Founded: 2002 Frequency: new program monthly; post continuous (daily) Editor-in-chief: Christina McPhee Editors: Moderating team: Melinda Rackham (AU), Sergio Basbaum (BR), Marcus Bastos (BR), Nicholas Ruiz III (US), Renate Ferro (US), Timothy Murray (US), Tracey Meziane (AU), Christina McPhee (US)
www.subtle.net/empyre
"SHOOTER" and -empyre- : "Bare Life, Ghost Detainees, Exclusion and Performance"
In 2000-2001 Peter Sinclair and I developed an immersive, interactive laser and 3D sound art work called Shooter, the piece allowed the viewer to walk into a darkened room laced with red lasers. Passing through a laser triggered sounds that were fed to the 3D sound space. The sounds included, firearms, guns, explosion, video arcade sounds and xenophobic rants. The piece was about Bush’s buildup to war and video games. When a person walked into the room they became the target.
GH Hovagimyan
‘The sacred man is the one whom the people have judged on account of a
crime. It is not permitted to sacrifice this man, yet he who kills him
= will not be condemned for homicide; in the first Tiburtinian law, in
fact, it is noted that ‘if someone kills the one who is sacred
according to the plebiscite, it will not be considered homicide’. This
is why it is customary for a bad or impure man to be called sacred.
[Giorgio Agamben, Homo sacer, 1995, p. 71] In America, a large part of
the political discourse occurs in mass media I.E. television, radio,
newspapers, this is a supra-discourse and functions as the media-logos
(from Regis Debray) of American technocracy. Being included in mass
media is a verification of citizenship in the society. It is one of the
reasons that reality television is so popular. In 1993 I did my first
internet piece, Terrorist Advertising,
http://www.artnetweb.com/gh/terror/ ,it pointed out the media-logos
dynamic. “We live in a media saturated environment. Family,
neighborhood, vocation, religion, and ethnic affiliation have been
replaced by media driven identities. The spectacle created by the
television daytime talk shows illustrates how media attention changes
people. Consider how relatively ordinary people are perceived as more
important and possibly more real than they do in their daily lives,
after they appear on television for any trivial or far-fetched reason.”
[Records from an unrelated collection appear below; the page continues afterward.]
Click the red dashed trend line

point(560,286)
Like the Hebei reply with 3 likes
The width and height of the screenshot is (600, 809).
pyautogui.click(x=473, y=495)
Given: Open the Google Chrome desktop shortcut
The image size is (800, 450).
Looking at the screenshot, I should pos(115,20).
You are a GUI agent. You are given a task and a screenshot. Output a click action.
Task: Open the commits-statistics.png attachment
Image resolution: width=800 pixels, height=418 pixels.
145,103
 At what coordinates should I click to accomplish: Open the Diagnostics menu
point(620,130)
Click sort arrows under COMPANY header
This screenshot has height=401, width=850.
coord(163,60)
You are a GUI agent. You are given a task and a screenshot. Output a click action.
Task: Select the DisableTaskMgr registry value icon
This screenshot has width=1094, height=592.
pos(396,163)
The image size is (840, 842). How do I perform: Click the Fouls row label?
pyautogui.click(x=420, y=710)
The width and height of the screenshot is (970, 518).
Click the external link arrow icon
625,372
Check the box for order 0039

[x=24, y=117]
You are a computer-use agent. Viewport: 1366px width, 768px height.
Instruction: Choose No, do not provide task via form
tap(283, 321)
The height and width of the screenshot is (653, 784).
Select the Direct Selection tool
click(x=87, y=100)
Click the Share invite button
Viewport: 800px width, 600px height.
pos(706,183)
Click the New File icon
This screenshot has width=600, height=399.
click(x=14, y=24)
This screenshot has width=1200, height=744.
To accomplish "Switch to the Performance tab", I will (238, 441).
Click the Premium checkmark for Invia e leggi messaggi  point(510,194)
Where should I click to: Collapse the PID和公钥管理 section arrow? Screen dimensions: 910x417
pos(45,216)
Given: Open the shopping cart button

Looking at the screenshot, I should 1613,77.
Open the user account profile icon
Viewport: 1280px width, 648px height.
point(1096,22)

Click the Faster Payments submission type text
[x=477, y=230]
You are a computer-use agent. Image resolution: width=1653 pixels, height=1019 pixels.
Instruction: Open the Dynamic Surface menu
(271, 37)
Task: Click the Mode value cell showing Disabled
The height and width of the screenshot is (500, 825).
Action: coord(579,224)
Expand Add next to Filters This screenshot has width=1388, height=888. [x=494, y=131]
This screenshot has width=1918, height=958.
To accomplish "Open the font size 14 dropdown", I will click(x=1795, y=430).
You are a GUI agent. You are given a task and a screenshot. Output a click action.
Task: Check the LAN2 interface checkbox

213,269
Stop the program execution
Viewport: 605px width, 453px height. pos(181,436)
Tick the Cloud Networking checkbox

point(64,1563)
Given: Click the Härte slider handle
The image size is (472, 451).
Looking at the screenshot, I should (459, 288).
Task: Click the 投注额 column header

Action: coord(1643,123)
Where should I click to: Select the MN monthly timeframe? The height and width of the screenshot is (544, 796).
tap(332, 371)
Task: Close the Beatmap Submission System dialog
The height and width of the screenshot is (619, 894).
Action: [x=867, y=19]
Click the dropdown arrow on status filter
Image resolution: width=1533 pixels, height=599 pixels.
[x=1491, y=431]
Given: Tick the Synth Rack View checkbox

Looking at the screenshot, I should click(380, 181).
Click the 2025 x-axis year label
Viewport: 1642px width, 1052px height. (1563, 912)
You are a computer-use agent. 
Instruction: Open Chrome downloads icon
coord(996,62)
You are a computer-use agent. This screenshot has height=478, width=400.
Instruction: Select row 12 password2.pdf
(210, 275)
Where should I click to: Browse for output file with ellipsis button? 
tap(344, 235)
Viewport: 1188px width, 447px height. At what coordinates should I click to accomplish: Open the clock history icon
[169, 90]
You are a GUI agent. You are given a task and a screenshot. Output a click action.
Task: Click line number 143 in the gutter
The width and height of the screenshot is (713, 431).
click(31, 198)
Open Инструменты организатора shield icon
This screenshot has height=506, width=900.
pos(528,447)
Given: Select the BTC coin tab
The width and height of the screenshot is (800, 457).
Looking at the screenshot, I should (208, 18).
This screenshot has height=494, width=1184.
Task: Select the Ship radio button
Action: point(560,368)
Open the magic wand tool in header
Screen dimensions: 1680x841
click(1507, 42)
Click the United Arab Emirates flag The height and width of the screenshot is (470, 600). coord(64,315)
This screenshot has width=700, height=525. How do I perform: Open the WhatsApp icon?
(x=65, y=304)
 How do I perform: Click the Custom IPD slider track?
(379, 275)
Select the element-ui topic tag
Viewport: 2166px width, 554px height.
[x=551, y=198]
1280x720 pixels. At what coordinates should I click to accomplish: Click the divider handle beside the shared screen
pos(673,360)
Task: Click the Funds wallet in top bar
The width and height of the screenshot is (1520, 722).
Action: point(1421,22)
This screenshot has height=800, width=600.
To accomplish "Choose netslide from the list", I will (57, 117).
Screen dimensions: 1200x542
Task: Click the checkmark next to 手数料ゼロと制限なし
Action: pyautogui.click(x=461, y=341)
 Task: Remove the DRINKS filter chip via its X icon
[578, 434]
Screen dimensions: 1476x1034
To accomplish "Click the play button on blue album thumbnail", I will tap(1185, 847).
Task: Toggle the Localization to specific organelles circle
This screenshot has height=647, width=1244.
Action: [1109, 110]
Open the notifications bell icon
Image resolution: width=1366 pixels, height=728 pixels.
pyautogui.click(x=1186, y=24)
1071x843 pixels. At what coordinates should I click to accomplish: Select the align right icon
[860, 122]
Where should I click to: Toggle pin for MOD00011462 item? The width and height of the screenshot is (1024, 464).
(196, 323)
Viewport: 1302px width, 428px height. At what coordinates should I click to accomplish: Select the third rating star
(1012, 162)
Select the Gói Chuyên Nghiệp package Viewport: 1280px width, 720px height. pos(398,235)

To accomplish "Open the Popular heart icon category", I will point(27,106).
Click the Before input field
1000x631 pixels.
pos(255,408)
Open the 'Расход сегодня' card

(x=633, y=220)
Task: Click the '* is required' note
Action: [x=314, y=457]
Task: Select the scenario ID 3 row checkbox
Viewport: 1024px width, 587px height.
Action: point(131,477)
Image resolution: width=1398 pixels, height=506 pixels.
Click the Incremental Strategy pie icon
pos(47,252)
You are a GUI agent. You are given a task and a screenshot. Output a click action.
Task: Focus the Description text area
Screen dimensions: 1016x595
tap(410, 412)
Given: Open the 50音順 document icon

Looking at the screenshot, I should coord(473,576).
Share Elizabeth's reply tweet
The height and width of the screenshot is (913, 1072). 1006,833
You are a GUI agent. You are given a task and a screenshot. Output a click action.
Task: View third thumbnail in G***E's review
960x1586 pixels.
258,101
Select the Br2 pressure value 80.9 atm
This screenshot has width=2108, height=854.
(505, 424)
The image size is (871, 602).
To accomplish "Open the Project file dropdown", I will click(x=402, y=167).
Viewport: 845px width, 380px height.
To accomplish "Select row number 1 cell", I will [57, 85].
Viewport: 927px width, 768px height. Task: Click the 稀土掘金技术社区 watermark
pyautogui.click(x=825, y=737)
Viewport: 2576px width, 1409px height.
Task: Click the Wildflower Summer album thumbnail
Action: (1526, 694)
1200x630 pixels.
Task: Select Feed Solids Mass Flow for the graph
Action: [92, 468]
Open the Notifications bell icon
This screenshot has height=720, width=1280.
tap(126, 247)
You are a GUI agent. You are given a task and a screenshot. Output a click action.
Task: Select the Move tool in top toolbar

-Terrorist Advertising, pg. 2” There are several dynamics at work in
the human instinct for tribe and community on the one hand and
exclusion or expulsion on the other. There is a coming of age instinct
that compels a person to separate from their family and tribe to seek a
mate and create a new family. This is a positive exclusion. This
particular instinct has been codified in mass media advertising as
sexuality and is used to sell everything. It also creates a dynamic
that associates tribal groups with lifestyles and product logos.
Someone who doesn’t have the right logos on their clothing and
possessions is not one of your tribe and must be expelled. Agamben
argues that the Greek understanding of politics contained two
conceptions of life: zoe, or bare life, which is distinguished from
bios, or politically or morally qualified life, the particular form of
life of a community. The constitution of the political is made possible
by an exclusion of bare life from political life that simultaneously
makes bare life a condition of politics. In contrast to arguments that
understand political community as essentially a common ‘belonging’ in a
shared national, ethnic, religious, or moral identity, Agamben argues
that ‘the original political relation is the ban in which a mode of
life is actively and continuously excluded or shut out (ex-claudere)
from the polis. The decision as to what constitutes the life that is
thereby taken outside of the polis is a sovereign decision. Sovereignty
is therefore not a historically specific form of political authority
that arises with modern nation-states and their conceptualization by
Hobbes and Bodin, but rather the essence of the political. The
sovereign decision as a cut in life, one that separates real life from
merely existent life, political and human life from the life of the
non-human. Consequently, there is a difference for Agamben between
biopolitical life and bare life:----the former being the managed
political subject of power relations, and the latter being the
necessary negative referent by which power-relations (through the
sovereign exception) demarcates what counts as legal life, life that
matters. So that there is a limit, or an ‘outside’ to power relations
in biopolitical life.” –from philosophy.com , Posted by Gary
Sauer-Thompson at May 4, In 2000-2001 Peter Sinclair and I developed an immersive, interactive laser and 3D sound art work called Shooter,
the piece allowed the viewer to walk into a darkened room laced with
red lasers. Passing through a laser triggered sounds that were fed to
the 3D sound space. The sounds included, firearms, guns, explosion,
video arcade sounds and xenophobic rants. The piece was about Bush’s
buildup to war and video games. When a person walked into the room they
became the target. For our next collaborative piece we did a
performance work called, Rant/ Rant Back/ Back Rant:“Peter Sinclair
created a special interface to sample voice input, manipulate it and
send it back into the general audio mix in real time. GH projects the
ramblings of a borderline schizoid personality type who = can’t tell
the difference between media news information, gossip and paranoid
rumors. The piece is a techno driven word or poetry jam that resembles
the ranting of a delusional street person. GH prepared the content by
clipping news articles and posting them on a web in a blog called
rantblog PTP (power to the people).”
http://nujus.net/gh_04/gallery9.html The sacred man of Agamben’s
equation is quite interesting. This sacred man is outside of society.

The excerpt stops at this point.